(Dataset records)
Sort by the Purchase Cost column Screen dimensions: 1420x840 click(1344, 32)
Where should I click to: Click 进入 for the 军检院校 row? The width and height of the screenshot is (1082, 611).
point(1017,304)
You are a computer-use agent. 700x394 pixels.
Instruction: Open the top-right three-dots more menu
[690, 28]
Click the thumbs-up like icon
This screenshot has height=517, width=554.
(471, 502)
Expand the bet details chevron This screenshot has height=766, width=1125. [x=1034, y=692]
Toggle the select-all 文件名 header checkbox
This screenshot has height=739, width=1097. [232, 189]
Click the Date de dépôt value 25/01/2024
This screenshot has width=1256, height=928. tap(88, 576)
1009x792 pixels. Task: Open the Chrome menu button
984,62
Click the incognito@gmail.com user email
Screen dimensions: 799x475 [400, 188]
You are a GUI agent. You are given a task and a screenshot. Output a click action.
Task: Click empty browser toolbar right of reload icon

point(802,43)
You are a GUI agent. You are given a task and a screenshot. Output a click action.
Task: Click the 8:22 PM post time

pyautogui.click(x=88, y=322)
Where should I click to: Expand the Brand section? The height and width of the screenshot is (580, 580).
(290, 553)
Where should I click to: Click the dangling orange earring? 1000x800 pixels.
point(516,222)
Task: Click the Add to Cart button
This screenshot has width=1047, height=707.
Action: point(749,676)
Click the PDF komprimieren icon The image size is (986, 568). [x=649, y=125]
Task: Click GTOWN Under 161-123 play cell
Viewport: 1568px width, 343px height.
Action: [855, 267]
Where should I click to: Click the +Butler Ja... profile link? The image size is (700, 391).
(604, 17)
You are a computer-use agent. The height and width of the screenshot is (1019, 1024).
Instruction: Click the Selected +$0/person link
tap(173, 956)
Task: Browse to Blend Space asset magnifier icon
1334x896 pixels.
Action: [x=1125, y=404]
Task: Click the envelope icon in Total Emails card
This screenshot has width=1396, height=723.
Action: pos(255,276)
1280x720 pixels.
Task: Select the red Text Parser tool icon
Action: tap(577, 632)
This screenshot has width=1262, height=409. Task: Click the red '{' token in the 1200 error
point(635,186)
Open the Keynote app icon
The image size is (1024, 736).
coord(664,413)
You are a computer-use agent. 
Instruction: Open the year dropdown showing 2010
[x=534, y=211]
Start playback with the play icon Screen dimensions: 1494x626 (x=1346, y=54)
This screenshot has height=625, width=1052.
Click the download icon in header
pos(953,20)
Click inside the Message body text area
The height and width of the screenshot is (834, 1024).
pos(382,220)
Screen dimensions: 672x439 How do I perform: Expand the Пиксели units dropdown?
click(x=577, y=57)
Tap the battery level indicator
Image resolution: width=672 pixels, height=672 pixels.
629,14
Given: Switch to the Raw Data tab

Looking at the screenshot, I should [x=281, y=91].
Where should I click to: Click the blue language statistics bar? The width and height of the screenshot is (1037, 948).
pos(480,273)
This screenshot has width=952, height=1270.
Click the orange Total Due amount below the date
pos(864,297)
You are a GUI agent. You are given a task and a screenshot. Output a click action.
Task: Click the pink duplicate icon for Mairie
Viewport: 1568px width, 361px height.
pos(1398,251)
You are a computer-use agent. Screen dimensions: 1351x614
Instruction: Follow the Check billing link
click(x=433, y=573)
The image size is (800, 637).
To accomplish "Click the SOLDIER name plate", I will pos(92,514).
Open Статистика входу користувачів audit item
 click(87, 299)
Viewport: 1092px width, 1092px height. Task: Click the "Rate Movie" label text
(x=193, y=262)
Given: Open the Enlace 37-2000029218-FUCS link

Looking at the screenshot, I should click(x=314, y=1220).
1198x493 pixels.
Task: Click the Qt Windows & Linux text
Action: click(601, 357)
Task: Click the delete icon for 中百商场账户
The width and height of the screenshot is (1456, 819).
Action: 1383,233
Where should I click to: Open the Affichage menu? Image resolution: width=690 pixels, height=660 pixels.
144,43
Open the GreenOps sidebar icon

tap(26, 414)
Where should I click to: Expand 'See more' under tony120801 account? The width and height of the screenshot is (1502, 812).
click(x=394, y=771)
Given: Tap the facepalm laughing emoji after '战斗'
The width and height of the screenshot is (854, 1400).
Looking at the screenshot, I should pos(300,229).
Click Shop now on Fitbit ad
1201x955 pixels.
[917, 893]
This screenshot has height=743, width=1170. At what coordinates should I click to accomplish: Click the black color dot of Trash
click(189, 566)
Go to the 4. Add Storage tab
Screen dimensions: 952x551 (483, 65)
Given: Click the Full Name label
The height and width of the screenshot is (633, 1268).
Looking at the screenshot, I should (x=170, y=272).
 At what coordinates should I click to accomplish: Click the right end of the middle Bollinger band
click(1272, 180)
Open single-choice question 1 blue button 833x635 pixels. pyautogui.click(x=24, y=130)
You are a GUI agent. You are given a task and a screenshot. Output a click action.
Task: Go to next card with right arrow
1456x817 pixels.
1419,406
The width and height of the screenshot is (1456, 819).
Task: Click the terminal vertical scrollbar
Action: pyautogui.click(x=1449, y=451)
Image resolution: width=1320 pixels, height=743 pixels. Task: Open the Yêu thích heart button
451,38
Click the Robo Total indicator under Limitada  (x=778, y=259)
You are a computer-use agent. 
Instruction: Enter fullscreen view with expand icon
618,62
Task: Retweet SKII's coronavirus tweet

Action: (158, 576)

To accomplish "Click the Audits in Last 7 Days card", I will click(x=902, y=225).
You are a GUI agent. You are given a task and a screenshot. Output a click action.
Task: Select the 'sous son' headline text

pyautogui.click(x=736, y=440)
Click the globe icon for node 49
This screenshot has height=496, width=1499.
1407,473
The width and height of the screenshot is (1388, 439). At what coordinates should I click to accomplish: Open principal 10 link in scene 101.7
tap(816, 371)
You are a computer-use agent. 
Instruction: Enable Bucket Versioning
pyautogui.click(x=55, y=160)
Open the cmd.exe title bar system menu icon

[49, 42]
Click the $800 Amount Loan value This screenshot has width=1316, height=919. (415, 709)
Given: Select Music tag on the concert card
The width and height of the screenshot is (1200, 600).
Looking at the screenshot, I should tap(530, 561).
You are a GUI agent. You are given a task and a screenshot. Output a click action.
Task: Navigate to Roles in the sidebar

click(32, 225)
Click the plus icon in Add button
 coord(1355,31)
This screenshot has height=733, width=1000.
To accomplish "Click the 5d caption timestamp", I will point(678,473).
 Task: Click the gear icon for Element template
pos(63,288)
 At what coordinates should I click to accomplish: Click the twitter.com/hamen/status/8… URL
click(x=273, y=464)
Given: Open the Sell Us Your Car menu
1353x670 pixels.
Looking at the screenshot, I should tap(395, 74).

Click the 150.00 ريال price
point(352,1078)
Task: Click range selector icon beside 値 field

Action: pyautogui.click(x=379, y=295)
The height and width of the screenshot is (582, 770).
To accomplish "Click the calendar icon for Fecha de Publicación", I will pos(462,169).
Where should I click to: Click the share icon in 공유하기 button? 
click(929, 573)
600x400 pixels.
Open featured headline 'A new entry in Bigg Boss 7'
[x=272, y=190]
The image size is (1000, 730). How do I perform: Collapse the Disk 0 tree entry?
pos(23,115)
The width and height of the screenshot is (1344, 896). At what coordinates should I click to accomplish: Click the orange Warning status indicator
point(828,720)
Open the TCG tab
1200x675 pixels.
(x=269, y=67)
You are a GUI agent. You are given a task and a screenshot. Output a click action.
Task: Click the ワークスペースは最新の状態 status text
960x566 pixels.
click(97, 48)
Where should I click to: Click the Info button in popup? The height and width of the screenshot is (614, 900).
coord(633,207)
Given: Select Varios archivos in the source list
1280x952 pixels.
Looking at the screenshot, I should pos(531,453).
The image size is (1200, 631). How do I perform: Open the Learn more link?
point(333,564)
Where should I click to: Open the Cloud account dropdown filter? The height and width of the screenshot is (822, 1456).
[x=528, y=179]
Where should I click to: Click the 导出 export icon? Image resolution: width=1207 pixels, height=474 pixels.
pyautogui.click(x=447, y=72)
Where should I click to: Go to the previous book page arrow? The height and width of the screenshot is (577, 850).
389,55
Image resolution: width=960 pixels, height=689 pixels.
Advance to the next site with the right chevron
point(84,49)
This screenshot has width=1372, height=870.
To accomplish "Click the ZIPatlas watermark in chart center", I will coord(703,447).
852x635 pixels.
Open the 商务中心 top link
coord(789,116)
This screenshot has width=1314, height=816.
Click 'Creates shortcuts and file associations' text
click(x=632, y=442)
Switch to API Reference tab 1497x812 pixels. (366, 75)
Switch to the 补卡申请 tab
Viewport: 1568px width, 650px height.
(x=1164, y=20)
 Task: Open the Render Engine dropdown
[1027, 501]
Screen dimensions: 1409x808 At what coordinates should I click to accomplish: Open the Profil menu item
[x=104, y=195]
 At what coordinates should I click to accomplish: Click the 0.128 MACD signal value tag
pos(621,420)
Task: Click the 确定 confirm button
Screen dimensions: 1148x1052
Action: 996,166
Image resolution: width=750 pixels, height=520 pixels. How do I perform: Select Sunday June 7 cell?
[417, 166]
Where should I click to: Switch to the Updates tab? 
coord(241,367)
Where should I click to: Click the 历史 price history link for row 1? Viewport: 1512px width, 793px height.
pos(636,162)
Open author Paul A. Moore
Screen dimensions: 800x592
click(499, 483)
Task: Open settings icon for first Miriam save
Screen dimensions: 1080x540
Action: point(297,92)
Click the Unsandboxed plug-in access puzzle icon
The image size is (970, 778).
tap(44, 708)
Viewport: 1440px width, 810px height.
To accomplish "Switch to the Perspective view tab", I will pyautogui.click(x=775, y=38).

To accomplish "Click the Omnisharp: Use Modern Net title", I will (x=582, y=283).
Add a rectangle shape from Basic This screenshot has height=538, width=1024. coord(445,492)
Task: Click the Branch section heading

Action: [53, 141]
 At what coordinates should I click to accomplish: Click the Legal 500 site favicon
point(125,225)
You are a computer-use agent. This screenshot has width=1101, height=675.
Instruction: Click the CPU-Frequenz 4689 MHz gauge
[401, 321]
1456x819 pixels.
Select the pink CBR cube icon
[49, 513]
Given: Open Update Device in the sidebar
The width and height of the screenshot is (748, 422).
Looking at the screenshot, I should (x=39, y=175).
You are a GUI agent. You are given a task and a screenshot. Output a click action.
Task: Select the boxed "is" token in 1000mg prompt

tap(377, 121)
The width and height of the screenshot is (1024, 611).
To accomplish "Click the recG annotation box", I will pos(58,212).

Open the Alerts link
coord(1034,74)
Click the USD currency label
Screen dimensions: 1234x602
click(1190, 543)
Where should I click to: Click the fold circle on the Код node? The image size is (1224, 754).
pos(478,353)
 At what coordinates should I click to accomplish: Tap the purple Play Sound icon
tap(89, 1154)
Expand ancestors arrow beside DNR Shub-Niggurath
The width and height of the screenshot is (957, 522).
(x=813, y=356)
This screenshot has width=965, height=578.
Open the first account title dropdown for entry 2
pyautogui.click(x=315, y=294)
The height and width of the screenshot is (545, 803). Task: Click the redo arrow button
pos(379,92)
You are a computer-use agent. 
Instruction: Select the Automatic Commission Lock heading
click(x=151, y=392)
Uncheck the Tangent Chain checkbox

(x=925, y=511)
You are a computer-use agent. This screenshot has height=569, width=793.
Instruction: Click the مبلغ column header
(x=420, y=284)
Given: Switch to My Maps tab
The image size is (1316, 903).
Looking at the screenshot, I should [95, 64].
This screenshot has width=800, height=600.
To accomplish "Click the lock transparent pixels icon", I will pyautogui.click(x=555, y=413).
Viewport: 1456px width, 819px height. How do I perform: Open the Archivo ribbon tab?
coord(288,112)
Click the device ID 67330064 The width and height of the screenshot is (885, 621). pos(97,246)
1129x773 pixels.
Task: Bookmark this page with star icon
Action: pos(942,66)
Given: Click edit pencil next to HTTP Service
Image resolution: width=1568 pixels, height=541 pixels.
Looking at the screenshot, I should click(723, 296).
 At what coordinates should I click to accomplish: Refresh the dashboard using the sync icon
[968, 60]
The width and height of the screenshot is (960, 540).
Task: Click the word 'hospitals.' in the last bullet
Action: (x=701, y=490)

# DESCRIPTION OF THE TASK:
Every line from the data above that contains "will" must appear in the answer.

# EXERCISE RESULT:
To accomplish "Click the SOLDIER name plate", I will pos(92,514).
To accomplish "Click the Audits in Last 7 Days card", I will click(x=902, y=225).
To accomplish "Click the 5d caption timestamp", I will point(678,473).
To accomplish "Click the calendar icon for Fecha de Publicación", I will pos(462,169).
To accomplish "Click the ZIPatlas watermark in chart center", I will coord(703,447).
To accomplish "Switch to the Perspective view tab", I will pyautogui.click(x=775, y=38).
To accomplish "Click the Omnisharp: Use Modern Net title", I will (x=582, y=283).
To accomplish "Click the recG annotation box", I will pos(58,212).
To accomplish "Click the lock transparent pixels icon", I will pyautogui.click(x=555, y=413).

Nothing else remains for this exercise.